Todo el mundo ignora que eres portador de una carta de la isla de Elba dirigida a M. ¿Más ruidoso?

"Todos, excepto la persona que me lo dio".

"Y eso fue demasiado, demasiado", murmuró Villefort. La frente de Villefort se oscureció cada vez más, sus labios blancos y sus dientes apretados llenaron de aprensión a Dantès. Después de leer la carta, Villefort se tapó el rostro con las manos.

"Oh", dijo Dantès tímidamente, "¿qué ocurre?" Villefort no respondió, pero al cabo de unos segundos levantó la cabeza y volvió a leer la carta.

"¿Y dices que ignoras el contenido de esta carta?"

"Le doy mi palabra de honor, señor", dijo Dantès; "pero ¿cuál es el problema? Está enfermo, ¿debo llamar para pedir ayuda? ¿Llamo?

"No", dijo Villefort, levantándose apresuradamente; "Quédate donde estás. Me corresponde a mí dar órdenes aquí, y no a ti ".

—Señor —respondió Dantès con orgullo—, sólo fue para pedirle ayuda.

"No quiero ninguno; fue una indisposición temporal. Atiéndete a ti mismo; respóndeme. Dantès esperó, esperando una pregunta, pero fue en vano. Villefort se echó hacia atrás en su silla, se pasó la mano por la frente, empapada de sudor, y leyó por tercera vez la carta.

"¡Oh, si conoce el contenido de esto!" —murmuró—, y que Noirtier es el padre de Villefort, ¡estoy perdido! Y clavó los ojos en Edmond como si hubiera penetrado en sus pensamientos.

"Oh, es imposible dudarlo", gritó de repente.

"¡En el nombre del cielo!" gritó el infeliz joven, "si dudas de mí, pregúntame; Yo te responderé. Villefort hizo un esfuerzo violento, y en un tono que se esforzó por expresar con firmeza:

"Señor", dijo, "ya no puedo, como esperaba, devolverle inmediatamente la libertad; antes de hacerlo, debo consultar al juez de primera instancia; cuál es mi propio sentimiento, ya lo sabes ".

—Oh, señor —exclamó Dantés—, ha sido usted más un amigo que un juez.

"Bueno, debo detenerlo un poco más, pero me esforzaré por hacerlo lo más breve posible. La acusación principal contra usted es esta carta, y ya ve... Villefort se acercó al fuego, lo arrojó y esperó hasta que se consumió por completo.

"¿Ves, lo destruyo?"

"Oh", exclamó Dantès, "eres la bondad misma".

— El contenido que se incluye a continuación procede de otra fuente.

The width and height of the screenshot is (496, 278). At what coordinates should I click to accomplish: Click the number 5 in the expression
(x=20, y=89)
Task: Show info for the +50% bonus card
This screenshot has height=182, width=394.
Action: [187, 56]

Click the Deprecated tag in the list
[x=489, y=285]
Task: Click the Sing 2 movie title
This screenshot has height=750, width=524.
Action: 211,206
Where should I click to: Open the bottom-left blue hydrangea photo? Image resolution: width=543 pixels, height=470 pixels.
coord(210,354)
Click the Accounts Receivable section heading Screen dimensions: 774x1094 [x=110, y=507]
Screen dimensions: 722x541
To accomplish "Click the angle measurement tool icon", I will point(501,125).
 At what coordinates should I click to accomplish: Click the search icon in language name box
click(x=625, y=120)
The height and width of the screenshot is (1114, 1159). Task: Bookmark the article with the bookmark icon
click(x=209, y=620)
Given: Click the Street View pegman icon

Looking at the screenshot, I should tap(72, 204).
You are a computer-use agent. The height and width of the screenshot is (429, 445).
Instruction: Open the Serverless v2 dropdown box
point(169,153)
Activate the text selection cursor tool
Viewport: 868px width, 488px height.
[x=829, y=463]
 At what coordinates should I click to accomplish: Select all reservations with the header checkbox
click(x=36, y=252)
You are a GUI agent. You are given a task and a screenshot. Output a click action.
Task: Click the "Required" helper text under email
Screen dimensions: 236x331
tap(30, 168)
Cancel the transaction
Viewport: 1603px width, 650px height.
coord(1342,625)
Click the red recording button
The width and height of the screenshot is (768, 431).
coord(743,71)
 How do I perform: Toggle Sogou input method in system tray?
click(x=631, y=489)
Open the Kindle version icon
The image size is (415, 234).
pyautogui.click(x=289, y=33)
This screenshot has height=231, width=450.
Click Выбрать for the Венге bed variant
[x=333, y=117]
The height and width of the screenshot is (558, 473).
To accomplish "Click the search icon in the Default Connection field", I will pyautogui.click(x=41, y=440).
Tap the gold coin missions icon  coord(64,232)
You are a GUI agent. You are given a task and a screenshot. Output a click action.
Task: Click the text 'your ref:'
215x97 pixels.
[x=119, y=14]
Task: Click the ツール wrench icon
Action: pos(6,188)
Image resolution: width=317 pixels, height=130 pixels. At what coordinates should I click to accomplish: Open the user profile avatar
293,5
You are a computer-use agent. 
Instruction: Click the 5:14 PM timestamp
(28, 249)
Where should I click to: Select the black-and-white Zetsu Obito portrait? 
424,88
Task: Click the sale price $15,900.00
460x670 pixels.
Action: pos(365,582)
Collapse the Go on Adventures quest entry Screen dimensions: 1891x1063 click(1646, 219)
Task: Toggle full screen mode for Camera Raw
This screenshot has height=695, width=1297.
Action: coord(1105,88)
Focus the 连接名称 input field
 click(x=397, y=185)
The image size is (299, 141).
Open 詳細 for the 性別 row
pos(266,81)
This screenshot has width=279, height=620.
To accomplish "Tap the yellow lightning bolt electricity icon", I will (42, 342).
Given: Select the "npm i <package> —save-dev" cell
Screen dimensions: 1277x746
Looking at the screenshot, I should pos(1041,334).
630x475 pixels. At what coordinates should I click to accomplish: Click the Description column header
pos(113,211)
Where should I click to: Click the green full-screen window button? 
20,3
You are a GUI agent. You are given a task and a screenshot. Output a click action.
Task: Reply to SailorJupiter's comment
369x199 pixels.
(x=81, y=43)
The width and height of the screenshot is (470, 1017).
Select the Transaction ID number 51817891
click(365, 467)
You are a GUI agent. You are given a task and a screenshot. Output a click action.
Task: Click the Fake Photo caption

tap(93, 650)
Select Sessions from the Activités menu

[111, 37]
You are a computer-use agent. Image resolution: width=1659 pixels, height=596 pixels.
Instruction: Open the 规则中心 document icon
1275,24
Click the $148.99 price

"Escuche", continuó Villefort; "Ahora puedes tener confianza en mí después de lo que he hecho".

"Oh, manda, y obedeceré".

"Escucha; esto no es una orden, sino un consejo que les doy ".

Habla y seguiré tu consejo.

Te detendré hasta esta noche en el Palais de Justice. Si alguien más te interroga, dile lo que me has dicho, pero no digas una palabra de esta carta ".

"Prometo." Fue Villefort quien pareció suplicar y el prisionero quien lo tranquilizó.

"Verá", continuó, mirando hacia la rejilla, donde fragmentos de papel quemado revoloteaban en las llamas, "la carta está destruida; sólo tú y yo sabemos de su existencia; si, por tanto, se te cuestionara, negaras todo conocimiento de él, niégalo valientemente, y serás salvo ".

"Estar satisfecho; Lo negaré ".

"¿Era la única carta que tenías?"

"Era."

"Júralo."

"Lo juro."

Villefort llamó. Entró un agente de policía. Villefort le susurró algunas palabras al oído, a lo que el oficial respondió con un movimiento de cabeza.

"Síguelo", dijo Villefort a Dantès. Dantès saludó a Villefort y se retiró. Apenas había cerrado la puerta cuando Villefort se dejó caer medio desmayado en una silla.

"¡Ay, ay!", Murmuró, "si el procurador en persona hubiera estado en Marsella, me habría arruinado. Esta maldita carta habría destruido todas mis esperanzas. Oh, padre mío, ¿tu carrera pasada siempre debe interferir con mis éxitos? De repente, una luz pasó por su rostro, una sonrisa apareció en su boca rígida y sus ojos ojerosos estaban fijos en sus pensamientos.

"Esto servirá", dijo, "y con esta carta, que podría haberme arruinado, haré mi fortuna". Ahora al trabajo que tengo entre manos. Y después de asegurarse de que el prisionero se había ido, el procurador adjunto se apresuró a ir a la casa de su prometida.